Archbishop warns of ‘disaster’ if assisted suicide is legalised

Weakening the law on assisted suicide would be a “disaster”, Dr Rowan Williams, the Archbishop of Canterbury, has cautioned this week.

The Archbishop commented: “To say that there are certain conditions in which life is legally declared to be not worth living is a major shift in the moral and spiritual atmosphere in which we live.”

And Dr Williams said that any erosion of the protection of the vulnerable, or of medical practitioners, should be rejected by Christians.

Shift

The Archbishop made the comments at the Church of England’s General Synod meeting in London during a debate on a recent report which advocated assisted suicide.

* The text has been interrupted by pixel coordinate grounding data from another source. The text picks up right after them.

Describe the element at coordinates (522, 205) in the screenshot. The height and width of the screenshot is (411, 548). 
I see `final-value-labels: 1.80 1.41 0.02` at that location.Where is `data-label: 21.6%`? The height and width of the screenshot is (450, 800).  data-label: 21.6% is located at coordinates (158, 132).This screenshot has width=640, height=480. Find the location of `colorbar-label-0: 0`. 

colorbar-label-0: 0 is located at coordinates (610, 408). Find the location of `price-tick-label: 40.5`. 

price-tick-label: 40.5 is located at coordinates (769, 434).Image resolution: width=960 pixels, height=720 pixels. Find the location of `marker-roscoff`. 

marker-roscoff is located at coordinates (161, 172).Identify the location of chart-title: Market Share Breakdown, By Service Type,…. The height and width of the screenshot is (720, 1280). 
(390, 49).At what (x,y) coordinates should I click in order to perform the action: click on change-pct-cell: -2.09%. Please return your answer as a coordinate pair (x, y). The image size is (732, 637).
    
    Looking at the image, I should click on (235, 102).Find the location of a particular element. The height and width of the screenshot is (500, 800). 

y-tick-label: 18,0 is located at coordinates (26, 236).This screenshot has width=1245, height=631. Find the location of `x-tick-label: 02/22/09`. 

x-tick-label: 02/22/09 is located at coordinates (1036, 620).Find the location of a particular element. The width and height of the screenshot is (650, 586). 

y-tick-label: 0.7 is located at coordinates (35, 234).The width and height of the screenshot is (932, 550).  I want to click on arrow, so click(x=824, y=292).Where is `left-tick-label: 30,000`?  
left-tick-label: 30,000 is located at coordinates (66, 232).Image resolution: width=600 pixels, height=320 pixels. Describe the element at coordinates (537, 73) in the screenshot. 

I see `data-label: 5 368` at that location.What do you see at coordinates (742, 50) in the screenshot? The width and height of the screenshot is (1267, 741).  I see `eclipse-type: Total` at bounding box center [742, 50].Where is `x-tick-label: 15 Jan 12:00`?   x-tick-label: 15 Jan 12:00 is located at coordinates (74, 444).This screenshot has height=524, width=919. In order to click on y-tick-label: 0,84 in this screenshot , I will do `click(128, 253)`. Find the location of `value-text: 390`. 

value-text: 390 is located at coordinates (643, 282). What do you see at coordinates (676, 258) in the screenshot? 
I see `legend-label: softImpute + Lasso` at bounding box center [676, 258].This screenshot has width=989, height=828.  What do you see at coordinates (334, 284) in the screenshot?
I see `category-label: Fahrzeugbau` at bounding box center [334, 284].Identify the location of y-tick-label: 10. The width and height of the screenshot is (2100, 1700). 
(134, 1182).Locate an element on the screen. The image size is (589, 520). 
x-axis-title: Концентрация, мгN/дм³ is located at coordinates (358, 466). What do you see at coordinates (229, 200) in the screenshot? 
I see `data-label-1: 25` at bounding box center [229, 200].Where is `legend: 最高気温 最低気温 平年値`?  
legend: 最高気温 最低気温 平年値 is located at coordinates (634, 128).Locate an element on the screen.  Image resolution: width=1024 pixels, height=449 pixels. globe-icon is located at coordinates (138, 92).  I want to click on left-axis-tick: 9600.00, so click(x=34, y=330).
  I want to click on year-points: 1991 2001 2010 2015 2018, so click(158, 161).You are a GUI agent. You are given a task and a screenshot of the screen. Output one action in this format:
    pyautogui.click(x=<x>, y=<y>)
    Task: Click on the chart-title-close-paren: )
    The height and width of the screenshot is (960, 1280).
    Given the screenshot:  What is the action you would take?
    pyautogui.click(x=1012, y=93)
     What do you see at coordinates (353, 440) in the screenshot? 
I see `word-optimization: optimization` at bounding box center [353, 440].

General Synod members overwhelmingly rejected the report’s conclusions.

Speaking in the debate, the Archbishop commented on the change in the abortion law in the UK in 1967.

He said: “The default position on abortion has shifted quite clearly over the past 40 years, and to see the default position shifting on the sanctity of life would be a disaster.”

Committed

Dr Williams commented that the Synod does not believe “that we should cling to life at all costs”, and said: “We are committed, as Christians, to the belief that every life in every imaginable situation is infinitely precious in the sight of God.”

The Archbishop also noted that “it is front-line physicians who are going to find themselves more and more in a deeply uncomfortable – perhaps unsustainable – place in all this”.

Dr Williams concluded by commenting that he hoped any legal change “which has the effect of minimising the protection of the most vulnerable as well as of our medical professionals” would face opposition from Christians in the UK.

Flawed

The Synod was debating a report which says that adults who are thought to have less than a year to live should be able to ask doctors for drugs which would end their life.

But Dr Peter Saunders, campaign director of the pro-life group Care Not Killing, has said the report is “seriously flawed”.